Comment by Mark Hubbard ~ October 2, 2007 8:41 PM
Kathy, I've just read on the NZBookMonth email that you're off to Oz. Thank you for all the time you've put into this site, it's been grand. But does this mean you're leaving Leafsalon? (And Oz: I don't even think many of them can read over there can they? :) )
Anyway, best of luck, and thanks for all you've done.

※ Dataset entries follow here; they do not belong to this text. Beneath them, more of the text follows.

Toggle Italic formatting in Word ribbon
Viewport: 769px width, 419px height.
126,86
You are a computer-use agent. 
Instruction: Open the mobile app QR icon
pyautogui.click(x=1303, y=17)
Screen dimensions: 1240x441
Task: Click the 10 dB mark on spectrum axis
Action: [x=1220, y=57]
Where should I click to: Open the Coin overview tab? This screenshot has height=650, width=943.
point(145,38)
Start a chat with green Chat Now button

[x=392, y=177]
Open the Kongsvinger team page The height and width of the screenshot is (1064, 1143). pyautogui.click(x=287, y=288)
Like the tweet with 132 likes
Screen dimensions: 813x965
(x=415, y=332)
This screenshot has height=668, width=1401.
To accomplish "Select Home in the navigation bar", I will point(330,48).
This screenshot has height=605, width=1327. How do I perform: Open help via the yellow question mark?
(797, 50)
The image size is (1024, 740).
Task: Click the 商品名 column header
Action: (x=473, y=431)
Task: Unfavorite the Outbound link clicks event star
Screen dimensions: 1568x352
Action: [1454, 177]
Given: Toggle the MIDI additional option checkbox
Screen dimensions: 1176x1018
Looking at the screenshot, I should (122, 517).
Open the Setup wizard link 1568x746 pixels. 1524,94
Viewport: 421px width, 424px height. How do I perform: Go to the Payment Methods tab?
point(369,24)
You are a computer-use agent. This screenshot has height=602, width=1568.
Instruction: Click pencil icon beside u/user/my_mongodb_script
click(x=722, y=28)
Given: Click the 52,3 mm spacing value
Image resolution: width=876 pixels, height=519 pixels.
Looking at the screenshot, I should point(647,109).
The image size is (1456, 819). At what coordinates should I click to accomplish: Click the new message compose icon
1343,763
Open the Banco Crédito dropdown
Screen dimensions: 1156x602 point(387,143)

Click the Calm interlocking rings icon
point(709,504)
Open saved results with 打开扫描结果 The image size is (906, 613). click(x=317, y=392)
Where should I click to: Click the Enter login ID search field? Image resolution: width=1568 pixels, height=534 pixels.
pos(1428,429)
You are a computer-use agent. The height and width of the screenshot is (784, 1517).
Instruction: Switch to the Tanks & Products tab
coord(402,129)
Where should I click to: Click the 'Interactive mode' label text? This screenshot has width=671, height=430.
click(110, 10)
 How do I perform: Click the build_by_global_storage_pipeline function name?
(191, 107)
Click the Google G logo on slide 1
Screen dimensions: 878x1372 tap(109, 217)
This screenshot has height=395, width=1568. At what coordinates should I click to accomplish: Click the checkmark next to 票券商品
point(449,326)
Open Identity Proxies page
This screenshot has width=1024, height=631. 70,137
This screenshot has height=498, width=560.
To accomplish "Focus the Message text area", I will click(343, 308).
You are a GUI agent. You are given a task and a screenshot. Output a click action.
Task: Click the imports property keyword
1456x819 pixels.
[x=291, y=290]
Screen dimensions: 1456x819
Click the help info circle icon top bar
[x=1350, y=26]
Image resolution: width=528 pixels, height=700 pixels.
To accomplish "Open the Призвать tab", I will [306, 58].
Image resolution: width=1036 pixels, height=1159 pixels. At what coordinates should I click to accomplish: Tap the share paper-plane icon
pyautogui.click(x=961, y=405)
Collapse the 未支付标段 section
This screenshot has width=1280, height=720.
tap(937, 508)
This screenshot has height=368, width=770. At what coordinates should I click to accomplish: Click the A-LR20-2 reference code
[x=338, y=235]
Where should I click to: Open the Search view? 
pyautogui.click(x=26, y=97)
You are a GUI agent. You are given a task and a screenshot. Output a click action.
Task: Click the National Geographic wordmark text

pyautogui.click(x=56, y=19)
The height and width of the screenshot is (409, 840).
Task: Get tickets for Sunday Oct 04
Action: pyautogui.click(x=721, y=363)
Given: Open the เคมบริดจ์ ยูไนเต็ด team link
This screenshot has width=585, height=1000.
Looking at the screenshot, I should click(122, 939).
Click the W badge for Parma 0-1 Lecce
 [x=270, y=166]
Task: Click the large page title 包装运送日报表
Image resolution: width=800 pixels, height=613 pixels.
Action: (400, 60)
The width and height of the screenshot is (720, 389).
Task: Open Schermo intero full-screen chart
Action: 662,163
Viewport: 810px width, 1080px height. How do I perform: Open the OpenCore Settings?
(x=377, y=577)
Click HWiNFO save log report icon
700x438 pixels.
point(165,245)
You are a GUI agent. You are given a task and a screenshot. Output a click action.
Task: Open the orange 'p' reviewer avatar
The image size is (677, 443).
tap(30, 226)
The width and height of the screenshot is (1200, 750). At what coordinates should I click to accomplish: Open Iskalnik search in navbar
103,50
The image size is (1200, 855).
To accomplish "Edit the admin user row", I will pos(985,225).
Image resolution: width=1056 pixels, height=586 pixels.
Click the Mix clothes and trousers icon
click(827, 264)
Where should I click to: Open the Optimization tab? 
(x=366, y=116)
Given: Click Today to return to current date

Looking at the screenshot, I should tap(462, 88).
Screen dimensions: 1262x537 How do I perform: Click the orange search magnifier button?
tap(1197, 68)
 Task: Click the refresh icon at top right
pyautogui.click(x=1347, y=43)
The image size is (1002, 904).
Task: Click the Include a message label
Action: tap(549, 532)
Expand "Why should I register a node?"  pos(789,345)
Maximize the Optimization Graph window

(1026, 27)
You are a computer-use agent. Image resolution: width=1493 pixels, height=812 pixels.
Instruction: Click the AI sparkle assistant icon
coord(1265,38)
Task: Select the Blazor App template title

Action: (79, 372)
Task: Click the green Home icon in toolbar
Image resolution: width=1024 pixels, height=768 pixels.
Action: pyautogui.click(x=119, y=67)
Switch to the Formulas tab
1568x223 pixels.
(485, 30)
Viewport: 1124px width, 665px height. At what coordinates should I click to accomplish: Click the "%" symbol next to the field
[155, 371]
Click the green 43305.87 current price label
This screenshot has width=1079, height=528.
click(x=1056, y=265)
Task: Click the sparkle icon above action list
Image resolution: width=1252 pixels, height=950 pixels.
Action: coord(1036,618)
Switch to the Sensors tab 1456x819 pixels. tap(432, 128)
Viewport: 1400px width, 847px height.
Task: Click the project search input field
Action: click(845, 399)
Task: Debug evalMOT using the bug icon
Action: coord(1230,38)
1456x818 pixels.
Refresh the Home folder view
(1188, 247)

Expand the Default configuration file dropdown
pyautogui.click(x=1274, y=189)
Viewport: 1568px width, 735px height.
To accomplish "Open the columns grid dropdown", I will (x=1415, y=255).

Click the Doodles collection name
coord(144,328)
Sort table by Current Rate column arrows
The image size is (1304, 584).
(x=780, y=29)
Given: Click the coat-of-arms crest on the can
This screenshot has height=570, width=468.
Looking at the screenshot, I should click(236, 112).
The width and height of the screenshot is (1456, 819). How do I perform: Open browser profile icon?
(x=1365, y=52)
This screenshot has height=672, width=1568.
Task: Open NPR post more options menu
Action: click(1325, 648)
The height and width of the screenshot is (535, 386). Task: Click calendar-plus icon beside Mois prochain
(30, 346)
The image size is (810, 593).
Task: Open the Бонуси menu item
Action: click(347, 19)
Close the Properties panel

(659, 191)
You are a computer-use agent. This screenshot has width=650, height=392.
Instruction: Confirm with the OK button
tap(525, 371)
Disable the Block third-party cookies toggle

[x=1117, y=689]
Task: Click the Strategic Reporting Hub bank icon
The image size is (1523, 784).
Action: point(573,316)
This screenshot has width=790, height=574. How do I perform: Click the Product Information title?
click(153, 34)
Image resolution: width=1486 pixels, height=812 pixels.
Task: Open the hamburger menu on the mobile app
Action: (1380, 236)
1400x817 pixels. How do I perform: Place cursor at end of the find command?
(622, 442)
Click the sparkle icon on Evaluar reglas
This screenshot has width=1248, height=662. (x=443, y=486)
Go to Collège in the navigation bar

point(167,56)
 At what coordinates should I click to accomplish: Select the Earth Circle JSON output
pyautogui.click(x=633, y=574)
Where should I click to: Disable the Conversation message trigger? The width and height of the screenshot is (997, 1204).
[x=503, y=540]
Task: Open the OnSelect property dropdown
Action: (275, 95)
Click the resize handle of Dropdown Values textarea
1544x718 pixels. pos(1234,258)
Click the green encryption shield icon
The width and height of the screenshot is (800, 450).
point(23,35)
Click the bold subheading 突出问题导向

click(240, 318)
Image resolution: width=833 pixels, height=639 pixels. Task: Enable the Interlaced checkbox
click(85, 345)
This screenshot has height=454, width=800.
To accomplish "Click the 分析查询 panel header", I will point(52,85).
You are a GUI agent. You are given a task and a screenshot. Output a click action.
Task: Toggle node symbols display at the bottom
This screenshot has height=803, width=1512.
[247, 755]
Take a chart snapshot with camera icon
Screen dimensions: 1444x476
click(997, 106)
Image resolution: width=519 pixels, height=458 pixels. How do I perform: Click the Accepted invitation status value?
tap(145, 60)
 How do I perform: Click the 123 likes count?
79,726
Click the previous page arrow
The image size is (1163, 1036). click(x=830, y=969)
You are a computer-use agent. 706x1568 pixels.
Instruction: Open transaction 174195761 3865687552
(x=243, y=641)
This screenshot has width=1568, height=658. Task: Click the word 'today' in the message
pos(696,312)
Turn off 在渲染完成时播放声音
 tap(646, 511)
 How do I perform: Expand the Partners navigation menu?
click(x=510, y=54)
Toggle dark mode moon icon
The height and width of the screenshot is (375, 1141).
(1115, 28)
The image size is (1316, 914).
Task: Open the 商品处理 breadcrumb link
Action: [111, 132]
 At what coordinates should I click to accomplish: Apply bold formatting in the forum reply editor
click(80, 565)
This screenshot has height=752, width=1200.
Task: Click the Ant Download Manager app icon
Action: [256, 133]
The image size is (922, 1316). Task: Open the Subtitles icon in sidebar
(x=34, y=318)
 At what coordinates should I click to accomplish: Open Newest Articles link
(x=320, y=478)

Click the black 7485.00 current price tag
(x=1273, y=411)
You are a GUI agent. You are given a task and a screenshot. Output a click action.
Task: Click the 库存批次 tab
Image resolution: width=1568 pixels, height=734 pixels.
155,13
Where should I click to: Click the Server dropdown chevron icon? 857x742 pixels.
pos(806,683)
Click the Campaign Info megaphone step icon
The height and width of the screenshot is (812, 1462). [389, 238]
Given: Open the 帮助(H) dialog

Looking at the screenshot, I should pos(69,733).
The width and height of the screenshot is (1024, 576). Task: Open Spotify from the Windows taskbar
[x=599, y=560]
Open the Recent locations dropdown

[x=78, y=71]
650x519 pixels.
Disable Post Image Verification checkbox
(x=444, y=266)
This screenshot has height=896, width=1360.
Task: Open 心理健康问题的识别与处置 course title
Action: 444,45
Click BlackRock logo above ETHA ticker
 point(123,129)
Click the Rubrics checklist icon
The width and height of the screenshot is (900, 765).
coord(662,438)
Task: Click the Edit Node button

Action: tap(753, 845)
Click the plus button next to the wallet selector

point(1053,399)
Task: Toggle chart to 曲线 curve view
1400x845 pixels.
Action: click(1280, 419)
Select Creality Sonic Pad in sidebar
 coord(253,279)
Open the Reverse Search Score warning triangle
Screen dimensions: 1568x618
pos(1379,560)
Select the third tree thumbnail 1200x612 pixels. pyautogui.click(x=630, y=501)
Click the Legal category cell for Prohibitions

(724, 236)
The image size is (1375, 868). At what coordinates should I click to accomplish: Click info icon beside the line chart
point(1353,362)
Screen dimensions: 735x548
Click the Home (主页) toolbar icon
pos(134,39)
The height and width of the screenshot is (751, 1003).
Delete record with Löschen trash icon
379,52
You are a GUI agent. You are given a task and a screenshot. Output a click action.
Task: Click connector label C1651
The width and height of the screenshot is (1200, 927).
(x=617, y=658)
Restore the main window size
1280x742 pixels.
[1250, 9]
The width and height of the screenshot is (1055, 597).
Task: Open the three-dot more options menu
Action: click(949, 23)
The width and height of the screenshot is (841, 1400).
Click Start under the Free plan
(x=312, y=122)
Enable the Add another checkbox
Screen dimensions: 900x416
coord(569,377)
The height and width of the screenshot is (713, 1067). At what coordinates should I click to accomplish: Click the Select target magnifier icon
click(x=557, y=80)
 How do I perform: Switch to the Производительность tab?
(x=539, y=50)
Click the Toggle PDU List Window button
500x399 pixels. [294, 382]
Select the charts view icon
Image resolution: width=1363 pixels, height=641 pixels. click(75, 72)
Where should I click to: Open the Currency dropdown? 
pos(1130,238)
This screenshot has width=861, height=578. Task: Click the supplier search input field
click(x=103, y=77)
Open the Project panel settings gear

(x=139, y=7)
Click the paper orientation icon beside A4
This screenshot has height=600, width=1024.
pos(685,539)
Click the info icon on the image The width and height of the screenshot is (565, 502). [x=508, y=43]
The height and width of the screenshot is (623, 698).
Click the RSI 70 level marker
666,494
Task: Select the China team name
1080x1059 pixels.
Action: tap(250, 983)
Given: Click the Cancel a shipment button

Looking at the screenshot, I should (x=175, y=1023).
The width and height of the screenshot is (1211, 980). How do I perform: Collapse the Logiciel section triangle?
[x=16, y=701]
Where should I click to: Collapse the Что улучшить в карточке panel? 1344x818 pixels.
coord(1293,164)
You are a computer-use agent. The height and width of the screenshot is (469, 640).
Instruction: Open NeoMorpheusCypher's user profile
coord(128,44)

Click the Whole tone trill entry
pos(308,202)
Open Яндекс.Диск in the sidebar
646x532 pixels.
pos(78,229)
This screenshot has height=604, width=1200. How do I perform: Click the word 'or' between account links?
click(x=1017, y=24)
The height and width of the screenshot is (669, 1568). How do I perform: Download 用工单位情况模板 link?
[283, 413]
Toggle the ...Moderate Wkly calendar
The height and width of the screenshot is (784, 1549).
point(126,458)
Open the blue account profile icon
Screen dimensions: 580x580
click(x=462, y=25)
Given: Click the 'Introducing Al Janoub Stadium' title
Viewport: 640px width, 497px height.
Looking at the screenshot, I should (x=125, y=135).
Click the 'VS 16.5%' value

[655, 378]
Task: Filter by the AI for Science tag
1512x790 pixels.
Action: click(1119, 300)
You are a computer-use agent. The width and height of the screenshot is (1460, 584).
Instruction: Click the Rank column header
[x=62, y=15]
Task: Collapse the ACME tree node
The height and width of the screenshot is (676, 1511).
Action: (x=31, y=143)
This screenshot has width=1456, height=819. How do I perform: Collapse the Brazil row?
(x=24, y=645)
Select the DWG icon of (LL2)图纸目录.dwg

Comment by Lindsay ~ October 4, 2007 4:19 AM
Does anyone know the poem about Phar Lap which I think starts 'Where the thoroughbreds immortal graze in pastures ever green'? I had a copy of it years ago, and have never benn able to find it since!
Thanks
Comment by Kathy ~ October 6, 2007 12:46 AM
Thanks Mark, I am in fact in Aussie at the moment but only on a well-earned holiday - just checking in to see if the top ten generated some buzz and am appalled to read of the typos - have fired that crapola proofreader. The lazy cow had it coming. Sorry to all concerned. But as for LeafSalon's future life - have not yet decided if it will be tragic to continue from across the ditch, or merely prudent to 'keep my seat warm' and indeed stay in touch with my passion - I've only ever needed a modem, after all. Will keep yas posted.